> [Records drawn from a dataset]
----

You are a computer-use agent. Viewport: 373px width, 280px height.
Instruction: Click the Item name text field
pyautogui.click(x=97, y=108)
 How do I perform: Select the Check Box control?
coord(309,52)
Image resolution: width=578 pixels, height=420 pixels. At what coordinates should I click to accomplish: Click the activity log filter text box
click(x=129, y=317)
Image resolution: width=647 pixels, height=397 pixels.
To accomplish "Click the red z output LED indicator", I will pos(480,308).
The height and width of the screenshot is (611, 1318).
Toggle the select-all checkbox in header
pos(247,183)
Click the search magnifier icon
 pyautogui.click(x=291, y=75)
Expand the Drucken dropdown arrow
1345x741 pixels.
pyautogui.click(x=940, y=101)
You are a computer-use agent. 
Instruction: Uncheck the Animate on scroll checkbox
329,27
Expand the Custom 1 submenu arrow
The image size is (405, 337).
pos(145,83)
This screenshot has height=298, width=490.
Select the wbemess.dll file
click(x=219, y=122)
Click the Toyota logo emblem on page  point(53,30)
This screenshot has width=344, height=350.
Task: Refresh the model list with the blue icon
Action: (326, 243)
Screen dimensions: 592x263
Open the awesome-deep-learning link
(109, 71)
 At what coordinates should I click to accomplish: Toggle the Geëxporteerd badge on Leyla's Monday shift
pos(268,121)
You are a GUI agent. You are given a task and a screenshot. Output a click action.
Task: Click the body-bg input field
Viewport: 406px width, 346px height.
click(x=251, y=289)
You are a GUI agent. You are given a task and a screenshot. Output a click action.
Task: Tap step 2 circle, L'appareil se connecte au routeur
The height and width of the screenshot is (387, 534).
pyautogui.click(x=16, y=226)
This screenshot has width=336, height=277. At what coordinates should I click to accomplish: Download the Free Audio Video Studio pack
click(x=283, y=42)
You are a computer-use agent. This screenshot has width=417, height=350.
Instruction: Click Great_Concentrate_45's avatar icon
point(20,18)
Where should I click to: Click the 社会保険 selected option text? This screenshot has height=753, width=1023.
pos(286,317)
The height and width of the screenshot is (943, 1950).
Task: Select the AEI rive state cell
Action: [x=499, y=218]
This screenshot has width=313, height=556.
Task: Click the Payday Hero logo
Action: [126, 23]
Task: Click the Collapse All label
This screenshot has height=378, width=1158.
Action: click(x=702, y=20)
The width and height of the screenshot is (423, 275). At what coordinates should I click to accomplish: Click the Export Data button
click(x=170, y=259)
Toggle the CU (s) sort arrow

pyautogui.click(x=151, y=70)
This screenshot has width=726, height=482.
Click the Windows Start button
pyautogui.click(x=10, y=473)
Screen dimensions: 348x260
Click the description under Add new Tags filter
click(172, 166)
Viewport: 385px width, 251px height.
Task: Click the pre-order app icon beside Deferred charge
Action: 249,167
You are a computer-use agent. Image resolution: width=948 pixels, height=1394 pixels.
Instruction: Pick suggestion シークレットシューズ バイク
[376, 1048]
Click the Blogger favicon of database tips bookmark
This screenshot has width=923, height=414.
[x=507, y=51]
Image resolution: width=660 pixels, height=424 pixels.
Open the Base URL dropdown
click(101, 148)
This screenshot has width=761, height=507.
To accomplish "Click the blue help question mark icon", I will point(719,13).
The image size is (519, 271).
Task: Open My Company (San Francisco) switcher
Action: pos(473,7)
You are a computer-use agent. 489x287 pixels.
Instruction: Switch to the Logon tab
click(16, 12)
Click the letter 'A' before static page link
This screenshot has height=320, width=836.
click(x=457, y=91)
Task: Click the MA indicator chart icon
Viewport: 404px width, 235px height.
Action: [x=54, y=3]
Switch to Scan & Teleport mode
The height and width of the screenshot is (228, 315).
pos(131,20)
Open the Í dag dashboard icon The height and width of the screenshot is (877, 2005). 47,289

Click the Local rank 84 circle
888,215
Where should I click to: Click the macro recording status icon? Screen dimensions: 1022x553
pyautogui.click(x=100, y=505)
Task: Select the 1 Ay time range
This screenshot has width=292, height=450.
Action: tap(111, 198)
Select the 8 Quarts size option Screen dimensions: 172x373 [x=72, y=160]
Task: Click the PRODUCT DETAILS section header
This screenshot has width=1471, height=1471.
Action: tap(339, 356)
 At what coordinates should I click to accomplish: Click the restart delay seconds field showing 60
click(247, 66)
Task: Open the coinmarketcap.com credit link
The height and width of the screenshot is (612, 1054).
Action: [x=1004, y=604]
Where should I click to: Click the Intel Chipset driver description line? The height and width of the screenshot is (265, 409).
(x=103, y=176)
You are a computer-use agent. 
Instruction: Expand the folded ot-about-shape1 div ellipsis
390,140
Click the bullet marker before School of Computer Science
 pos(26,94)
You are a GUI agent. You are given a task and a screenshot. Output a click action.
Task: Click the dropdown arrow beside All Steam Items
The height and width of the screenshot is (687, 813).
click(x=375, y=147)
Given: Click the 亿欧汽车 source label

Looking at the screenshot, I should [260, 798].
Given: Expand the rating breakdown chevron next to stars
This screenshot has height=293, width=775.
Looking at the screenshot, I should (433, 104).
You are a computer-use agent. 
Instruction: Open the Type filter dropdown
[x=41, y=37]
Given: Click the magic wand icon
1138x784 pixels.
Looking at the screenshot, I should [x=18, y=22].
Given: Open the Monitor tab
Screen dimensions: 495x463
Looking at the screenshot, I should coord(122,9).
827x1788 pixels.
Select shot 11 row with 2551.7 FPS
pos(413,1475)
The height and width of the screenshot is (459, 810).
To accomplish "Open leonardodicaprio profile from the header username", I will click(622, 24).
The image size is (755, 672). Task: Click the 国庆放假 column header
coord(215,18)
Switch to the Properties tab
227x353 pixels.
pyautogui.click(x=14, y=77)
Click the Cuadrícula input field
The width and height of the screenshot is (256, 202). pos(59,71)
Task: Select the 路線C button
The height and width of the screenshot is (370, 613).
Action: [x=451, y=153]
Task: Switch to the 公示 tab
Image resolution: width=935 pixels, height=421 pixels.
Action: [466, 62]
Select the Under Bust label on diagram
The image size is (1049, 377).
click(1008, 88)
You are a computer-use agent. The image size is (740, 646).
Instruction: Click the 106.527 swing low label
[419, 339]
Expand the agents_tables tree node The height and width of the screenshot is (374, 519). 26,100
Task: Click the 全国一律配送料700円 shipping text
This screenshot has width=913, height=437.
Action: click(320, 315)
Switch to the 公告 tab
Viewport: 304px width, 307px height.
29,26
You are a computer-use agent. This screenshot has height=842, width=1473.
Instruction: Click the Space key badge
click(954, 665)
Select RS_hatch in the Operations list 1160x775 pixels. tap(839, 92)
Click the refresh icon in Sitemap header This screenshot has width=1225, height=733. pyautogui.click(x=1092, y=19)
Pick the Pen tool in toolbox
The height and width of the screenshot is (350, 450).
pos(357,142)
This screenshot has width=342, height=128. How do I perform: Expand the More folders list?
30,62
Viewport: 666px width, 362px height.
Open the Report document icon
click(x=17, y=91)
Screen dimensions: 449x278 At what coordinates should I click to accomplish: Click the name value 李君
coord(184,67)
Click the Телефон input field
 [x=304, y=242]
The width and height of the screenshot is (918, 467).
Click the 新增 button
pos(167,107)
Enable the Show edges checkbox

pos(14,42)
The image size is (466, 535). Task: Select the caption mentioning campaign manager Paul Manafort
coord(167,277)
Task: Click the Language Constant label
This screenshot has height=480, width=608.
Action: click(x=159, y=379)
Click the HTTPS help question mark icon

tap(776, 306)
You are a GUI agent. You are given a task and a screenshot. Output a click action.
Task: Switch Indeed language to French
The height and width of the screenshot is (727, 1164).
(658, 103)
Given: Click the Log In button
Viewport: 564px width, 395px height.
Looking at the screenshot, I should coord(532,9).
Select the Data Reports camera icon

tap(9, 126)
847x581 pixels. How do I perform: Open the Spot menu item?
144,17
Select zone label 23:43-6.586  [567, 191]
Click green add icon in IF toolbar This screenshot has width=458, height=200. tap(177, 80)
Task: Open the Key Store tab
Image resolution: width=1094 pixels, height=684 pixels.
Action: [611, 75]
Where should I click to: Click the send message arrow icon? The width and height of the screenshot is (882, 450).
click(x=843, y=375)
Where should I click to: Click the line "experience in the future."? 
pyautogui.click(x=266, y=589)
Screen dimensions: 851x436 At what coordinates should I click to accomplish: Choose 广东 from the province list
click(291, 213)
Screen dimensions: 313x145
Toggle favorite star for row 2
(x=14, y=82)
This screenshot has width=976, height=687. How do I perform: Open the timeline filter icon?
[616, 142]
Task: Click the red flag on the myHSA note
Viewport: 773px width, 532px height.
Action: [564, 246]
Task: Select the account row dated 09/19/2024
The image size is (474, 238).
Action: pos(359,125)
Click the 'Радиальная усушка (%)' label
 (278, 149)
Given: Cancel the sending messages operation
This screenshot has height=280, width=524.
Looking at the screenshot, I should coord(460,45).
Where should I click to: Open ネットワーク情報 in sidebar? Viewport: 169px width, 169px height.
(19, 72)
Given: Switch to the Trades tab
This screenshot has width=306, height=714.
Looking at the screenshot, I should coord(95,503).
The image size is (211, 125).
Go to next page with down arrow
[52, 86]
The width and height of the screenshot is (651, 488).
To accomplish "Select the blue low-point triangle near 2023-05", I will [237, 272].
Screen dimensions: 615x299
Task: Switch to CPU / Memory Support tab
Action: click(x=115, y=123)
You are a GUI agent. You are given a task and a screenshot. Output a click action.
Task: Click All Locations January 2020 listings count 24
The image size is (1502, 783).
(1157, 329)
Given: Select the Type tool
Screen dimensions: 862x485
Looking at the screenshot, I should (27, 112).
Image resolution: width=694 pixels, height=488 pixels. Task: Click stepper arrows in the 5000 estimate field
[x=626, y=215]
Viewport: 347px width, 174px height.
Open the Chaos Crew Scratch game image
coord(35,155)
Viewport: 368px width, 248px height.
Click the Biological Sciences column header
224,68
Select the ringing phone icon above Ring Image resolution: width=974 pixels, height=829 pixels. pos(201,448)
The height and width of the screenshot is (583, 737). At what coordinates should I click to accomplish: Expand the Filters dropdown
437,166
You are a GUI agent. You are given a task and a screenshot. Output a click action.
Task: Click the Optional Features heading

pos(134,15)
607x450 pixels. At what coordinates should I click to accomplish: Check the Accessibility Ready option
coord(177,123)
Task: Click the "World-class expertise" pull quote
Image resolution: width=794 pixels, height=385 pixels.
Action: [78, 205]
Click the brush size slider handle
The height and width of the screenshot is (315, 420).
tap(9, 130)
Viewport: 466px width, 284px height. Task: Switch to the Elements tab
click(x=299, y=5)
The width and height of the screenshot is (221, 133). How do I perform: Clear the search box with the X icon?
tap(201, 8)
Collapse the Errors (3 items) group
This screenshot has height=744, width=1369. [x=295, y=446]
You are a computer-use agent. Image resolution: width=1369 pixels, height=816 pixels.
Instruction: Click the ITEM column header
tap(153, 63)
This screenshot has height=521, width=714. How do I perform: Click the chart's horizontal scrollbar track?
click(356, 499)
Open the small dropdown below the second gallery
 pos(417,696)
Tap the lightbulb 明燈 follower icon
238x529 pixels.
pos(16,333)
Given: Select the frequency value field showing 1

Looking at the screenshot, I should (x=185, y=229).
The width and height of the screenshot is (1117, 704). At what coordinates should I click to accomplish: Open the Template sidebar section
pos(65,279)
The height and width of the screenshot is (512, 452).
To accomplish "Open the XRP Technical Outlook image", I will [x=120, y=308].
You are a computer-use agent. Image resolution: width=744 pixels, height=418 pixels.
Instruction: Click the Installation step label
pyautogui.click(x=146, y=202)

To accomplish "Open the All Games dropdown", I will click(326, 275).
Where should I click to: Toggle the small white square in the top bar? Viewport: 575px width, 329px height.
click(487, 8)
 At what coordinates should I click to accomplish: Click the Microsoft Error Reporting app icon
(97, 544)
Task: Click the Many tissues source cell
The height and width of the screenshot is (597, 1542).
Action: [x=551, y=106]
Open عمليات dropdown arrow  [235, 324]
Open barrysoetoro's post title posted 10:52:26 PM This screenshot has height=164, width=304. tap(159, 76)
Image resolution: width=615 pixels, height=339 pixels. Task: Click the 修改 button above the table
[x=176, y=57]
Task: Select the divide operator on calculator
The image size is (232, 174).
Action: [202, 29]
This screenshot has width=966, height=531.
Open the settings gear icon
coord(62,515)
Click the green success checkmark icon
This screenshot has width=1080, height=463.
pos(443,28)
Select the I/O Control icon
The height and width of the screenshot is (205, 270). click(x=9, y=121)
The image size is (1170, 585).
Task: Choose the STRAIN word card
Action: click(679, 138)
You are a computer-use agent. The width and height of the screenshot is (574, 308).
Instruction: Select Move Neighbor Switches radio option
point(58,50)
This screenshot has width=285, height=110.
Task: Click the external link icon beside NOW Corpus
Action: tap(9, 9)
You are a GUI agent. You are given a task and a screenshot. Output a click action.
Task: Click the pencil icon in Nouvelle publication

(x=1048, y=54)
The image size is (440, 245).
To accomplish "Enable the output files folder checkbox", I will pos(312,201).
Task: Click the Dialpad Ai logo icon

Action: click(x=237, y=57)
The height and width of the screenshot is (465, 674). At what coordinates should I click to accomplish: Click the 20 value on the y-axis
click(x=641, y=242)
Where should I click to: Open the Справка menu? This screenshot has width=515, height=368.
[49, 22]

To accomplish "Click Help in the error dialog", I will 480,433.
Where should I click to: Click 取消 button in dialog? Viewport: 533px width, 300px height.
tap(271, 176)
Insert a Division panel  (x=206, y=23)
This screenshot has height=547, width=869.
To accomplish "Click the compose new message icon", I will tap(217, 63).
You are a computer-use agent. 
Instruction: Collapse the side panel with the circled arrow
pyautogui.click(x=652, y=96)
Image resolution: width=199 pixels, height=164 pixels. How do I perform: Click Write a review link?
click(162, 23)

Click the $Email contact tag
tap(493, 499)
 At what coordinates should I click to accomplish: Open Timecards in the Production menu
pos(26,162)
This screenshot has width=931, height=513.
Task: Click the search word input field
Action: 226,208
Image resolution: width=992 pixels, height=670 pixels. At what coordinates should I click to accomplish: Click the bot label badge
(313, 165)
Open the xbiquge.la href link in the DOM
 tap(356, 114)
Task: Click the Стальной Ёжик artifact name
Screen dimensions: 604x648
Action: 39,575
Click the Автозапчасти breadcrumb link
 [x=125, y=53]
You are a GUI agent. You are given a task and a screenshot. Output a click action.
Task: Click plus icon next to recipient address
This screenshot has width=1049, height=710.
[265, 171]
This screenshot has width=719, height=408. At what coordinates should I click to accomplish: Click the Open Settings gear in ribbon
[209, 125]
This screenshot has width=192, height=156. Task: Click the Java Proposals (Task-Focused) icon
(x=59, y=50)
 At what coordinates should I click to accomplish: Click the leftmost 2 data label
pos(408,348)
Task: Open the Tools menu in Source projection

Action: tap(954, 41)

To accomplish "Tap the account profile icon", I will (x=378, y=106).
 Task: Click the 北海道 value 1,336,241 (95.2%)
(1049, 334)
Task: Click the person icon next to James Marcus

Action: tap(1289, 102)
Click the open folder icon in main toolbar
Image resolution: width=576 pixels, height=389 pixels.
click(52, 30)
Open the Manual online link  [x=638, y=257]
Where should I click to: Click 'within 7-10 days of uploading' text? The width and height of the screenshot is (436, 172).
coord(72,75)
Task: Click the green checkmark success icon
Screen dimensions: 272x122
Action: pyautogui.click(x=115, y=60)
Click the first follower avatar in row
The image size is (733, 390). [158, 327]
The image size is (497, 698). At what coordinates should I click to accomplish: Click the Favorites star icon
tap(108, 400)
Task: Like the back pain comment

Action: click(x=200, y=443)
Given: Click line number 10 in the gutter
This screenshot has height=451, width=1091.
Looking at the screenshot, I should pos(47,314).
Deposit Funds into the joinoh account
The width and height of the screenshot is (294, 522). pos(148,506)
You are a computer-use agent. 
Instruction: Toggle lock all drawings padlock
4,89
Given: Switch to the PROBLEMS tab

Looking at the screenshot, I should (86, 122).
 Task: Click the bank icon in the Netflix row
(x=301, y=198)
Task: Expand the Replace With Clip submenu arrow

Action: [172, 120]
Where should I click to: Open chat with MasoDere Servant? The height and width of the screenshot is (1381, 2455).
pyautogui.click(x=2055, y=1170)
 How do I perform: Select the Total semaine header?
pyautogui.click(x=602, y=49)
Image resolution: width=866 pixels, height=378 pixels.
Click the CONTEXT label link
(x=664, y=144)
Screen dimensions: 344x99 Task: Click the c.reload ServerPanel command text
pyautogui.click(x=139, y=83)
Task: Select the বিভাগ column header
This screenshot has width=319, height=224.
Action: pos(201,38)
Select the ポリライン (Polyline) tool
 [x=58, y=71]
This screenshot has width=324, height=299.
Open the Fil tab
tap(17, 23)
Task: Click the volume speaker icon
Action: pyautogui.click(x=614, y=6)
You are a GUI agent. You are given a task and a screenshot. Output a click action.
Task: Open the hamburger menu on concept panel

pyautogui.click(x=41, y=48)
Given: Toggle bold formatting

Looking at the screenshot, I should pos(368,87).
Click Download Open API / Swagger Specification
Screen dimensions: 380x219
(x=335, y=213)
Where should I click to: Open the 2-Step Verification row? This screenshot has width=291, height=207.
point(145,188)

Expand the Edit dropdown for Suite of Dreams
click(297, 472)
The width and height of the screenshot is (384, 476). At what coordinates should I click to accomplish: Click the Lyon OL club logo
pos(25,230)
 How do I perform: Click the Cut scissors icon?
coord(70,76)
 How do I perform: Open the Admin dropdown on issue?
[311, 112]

----

Return the entries exactly through the "Image resolution: width=647" line.

You are a computer-use agent. Viewport: 373px width, 280px height.
Instruction: Click the Item name text field
pyautogui.click(x=97, y=108)
 How do I perform: Select the Check Box control?
coord(309,52)
Image resolution: width=578 pixels, height=420 pixels. At what coordinates should I click to accomplish: Click the activity log filter text box
click(x=129, y=317)
Image resolution: width=647 pixels, height=397 pixels.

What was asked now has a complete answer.